Copy out each line of the data holding "navigation".

## [Supplied material]
....

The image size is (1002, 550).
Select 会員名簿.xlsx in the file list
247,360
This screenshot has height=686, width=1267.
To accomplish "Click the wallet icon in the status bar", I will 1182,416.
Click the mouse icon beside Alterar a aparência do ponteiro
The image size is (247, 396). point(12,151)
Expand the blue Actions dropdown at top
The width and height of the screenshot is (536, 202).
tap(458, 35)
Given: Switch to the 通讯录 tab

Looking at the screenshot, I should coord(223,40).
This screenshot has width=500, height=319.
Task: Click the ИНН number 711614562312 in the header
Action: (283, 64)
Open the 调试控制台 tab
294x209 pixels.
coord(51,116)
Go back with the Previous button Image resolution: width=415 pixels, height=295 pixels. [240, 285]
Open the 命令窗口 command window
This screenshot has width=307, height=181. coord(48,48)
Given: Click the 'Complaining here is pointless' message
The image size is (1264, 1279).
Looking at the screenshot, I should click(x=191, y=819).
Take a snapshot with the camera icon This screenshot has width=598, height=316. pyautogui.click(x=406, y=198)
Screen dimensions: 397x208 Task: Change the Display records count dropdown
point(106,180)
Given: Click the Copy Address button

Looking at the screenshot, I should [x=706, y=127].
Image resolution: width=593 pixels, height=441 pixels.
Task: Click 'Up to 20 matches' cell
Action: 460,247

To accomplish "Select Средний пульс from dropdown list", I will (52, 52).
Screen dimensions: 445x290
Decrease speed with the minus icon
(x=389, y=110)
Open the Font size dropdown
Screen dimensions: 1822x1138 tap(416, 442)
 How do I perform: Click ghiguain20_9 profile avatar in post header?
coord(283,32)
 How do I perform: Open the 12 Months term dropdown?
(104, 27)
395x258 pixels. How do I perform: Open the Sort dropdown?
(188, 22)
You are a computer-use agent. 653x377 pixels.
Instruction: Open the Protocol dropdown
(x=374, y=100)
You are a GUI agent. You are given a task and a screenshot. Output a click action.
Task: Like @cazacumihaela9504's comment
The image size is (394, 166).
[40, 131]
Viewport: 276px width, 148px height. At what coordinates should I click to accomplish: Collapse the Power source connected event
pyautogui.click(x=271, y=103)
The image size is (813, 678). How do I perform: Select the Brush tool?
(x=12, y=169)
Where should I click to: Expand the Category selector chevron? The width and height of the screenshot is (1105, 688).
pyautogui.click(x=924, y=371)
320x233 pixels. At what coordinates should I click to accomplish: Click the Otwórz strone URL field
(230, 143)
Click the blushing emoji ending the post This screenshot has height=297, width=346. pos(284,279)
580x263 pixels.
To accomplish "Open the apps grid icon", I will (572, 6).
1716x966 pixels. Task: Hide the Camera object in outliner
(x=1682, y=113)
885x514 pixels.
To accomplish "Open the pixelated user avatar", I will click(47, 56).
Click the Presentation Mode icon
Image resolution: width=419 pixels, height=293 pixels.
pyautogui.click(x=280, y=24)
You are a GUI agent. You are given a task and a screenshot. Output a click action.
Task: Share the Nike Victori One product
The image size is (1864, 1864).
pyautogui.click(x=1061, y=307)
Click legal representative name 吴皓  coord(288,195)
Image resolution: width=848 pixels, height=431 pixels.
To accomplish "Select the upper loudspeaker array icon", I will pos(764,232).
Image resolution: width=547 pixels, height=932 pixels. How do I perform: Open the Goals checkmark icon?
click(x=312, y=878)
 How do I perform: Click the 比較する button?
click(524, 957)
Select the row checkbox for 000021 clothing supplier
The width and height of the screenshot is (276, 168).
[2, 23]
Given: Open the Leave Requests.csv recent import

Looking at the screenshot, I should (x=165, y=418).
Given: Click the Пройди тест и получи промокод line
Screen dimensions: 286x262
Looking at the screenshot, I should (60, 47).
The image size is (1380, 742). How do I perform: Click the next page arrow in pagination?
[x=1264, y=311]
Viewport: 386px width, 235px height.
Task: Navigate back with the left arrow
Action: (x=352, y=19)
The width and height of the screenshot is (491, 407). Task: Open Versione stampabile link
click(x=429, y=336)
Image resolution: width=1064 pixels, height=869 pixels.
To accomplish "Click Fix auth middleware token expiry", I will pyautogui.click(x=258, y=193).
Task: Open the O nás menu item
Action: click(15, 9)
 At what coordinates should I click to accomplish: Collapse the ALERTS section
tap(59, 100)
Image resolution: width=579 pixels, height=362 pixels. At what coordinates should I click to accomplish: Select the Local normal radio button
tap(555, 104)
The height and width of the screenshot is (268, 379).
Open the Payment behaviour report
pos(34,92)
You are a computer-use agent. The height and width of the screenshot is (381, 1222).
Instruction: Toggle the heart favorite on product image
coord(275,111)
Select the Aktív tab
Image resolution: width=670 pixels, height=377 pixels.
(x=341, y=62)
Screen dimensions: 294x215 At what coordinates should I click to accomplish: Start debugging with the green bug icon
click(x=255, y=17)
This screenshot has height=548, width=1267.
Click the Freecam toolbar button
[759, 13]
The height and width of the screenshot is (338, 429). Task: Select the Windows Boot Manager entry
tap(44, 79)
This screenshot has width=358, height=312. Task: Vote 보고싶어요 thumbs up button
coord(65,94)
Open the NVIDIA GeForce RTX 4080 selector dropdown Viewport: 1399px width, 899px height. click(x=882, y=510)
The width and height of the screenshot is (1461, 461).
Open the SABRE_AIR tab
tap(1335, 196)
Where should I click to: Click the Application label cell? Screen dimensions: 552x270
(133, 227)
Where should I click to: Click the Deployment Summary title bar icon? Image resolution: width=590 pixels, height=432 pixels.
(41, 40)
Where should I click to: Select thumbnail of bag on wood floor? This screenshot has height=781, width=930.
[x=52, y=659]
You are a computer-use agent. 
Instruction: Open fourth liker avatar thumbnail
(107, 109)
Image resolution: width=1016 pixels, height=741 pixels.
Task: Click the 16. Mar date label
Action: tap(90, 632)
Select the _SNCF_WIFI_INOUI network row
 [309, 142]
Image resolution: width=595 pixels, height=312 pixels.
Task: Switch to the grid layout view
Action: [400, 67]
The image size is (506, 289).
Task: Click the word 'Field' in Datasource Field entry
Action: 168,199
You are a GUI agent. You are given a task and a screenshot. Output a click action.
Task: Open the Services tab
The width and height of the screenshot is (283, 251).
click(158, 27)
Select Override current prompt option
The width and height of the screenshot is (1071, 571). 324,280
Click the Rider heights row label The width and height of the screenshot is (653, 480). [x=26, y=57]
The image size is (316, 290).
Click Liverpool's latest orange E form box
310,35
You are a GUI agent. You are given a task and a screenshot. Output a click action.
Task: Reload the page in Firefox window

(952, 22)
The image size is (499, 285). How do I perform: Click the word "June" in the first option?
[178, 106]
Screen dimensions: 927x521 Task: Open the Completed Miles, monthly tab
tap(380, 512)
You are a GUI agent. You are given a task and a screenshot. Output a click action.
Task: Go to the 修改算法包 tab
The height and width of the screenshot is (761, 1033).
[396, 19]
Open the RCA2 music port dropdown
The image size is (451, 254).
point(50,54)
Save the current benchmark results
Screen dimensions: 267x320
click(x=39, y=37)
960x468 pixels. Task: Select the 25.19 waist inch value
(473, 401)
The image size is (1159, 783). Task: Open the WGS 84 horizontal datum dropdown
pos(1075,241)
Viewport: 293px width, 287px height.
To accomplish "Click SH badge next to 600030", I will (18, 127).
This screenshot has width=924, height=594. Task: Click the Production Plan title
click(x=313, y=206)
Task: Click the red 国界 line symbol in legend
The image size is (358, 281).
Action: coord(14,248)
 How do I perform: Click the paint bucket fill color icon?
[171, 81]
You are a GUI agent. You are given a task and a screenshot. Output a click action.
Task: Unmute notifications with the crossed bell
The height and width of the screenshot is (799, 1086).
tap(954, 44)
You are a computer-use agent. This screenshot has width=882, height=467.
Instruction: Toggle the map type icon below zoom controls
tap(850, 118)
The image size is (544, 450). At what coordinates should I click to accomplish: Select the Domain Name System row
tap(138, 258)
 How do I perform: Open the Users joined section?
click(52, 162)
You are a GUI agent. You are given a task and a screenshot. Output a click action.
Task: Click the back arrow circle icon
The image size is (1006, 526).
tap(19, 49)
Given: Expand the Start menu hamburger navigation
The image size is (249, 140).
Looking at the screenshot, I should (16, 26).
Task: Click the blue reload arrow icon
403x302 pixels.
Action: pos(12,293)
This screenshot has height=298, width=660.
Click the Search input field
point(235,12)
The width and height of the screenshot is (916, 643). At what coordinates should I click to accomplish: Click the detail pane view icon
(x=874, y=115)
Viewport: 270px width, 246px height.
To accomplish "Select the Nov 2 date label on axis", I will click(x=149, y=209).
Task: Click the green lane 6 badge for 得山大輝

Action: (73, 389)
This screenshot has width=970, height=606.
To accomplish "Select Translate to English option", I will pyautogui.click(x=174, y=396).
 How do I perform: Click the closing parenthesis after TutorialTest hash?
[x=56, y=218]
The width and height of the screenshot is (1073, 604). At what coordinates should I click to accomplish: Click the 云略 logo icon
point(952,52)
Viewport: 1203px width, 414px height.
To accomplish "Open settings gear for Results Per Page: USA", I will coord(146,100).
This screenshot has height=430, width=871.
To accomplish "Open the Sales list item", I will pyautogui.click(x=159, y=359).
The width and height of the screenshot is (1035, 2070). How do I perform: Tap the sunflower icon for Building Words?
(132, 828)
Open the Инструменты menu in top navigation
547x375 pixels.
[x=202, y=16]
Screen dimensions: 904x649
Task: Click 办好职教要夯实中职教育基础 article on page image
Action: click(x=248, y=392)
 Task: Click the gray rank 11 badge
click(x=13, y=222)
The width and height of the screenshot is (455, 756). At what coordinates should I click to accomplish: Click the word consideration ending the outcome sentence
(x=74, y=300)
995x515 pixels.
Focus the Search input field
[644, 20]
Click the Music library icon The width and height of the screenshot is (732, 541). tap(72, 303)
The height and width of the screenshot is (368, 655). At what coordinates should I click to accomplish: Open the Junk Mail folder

....

## [Result]
Given: Expand the Start menu hamburger navigation
Open the Инструменты menu in top navigation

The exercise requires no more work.